- **YOUR GOAL**
Begin at the line containing "Click Manage next to Subscriptions" and reproduce every line through the end of the entries below. Nothing else should appear.

-=-=-

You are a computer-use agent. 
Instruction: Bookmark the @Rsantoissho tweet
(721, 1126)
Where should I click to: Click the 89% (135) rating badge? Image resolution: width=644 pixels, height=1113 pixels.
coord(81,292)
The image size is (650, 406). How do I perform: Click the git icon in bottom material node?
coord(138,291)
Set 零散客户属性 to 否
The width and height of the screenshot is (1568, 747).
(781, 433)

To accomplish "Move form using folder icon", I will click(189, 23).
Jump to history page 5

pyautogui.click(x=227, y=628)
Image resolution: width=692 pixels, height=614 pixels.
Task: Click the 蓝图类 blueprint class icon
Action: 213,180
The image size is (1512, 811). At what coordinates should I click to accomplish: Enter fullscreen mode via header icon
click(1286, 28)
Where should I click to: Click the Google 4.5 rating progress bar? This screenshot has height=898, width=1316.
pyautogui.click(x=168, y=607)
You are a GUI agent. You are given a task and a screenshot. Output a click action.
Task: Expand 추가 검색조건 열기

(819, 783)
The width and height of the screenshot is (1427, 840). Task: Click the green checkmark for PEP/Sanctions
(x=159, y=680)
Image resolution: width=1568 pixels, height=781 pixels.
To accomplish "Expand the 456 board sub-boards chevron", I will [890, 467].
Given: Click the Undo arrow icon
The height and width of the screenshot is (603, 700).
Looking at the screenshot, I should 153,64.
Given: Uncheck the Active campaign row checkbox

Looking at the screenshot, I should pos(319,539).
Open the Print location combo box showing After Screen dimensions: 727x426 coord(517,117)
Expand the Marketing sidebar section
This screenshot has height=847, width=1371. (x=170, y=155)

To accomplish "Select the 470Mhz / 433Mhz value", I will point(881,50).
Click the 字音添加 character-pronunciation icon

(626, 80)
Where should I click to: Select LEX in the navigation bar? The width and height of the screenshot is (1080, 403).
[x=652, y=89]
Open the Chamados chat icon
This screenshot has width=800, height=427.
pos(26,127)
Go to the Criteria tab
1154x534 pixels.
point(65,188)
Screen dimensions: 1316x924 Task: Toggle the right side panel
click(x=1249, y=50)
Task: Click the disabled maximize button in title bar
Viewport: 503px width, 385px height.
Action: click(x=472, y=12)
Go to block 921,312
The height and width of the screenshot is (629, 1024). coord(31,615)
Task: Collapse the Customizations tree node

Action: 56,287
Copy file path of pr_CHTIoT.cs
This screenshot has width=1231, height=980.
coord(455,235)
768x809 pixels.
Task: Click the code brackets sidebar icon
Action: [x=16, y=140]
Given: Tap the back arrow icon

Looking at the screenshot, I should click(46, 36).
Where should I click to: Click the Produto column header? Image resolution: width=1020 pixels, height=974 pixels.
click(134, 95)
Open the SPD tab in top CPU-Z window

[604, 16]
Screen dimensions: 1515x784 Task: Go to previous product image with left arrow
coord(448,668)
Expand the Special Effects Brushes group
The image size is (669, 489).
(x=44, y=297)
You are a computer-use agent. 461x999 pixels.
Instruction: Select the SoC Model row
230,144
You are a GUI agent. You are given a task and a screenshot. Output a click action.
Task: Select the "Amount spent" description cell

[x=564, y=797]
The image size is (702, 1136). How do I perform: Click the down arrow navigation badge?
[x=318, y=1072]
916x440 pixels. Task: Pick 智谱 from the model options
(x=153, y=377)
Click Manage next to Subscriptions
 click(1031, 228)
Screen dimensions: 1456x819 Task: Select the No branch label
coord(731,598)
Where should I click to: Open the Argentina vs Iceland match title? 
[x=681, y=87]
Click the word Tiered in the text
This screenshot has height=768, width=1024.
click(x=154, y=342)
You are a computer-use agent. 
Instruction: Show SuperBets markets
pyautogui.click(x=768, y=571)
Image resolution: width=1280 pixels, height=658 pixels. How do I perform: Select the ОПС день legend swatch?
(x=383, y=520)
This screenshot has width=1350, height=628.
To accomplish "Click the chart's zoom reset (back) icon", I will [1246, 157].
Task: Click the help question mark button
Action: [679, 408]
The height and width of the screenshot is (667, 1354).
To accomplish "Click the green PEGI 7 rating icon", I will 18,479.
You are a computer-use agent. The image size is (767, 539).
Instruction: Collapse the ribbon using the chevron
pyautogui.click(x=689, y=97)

-=-=-

- **ANSWER**
Click Manage next to Subscriptions
 click(1031, 228)
Screen dimensions: 1456x819 Task: Select the No branch label
coord(731,598)
Where should I click to: Open the Argentina vs Iceland match title? 
[x=681, y=87]
Click the word Tiered in the text
This screenshot has height=768, width=1024.
click(x=154, y=342)
You are a computer-use agent. 
Instruction: Show SuperBets markets
pyautogui.click(x=768, y=571)
Image resolution: width=1280 pixels, height=658 pixels. How do I perform: Select the ОПС день legend swatch?
(x=383, y=520)
This screenshot has width=1350, height=628.
To accomplish "Click the chart's zoom reset (back) icon", I will [1246, 157].
Task: Click the help question mark button
Action: [679, 408]
The height and width of the screenshot is (667, 1354).
To accomplish "Click the green PEGI 7 rating icon", I will 18,479.
You are a computer-use agent. The image size is (767, 539).
Instruction: Collapse the ribbon using the chevron
pyautogui.click(x=689, y=97)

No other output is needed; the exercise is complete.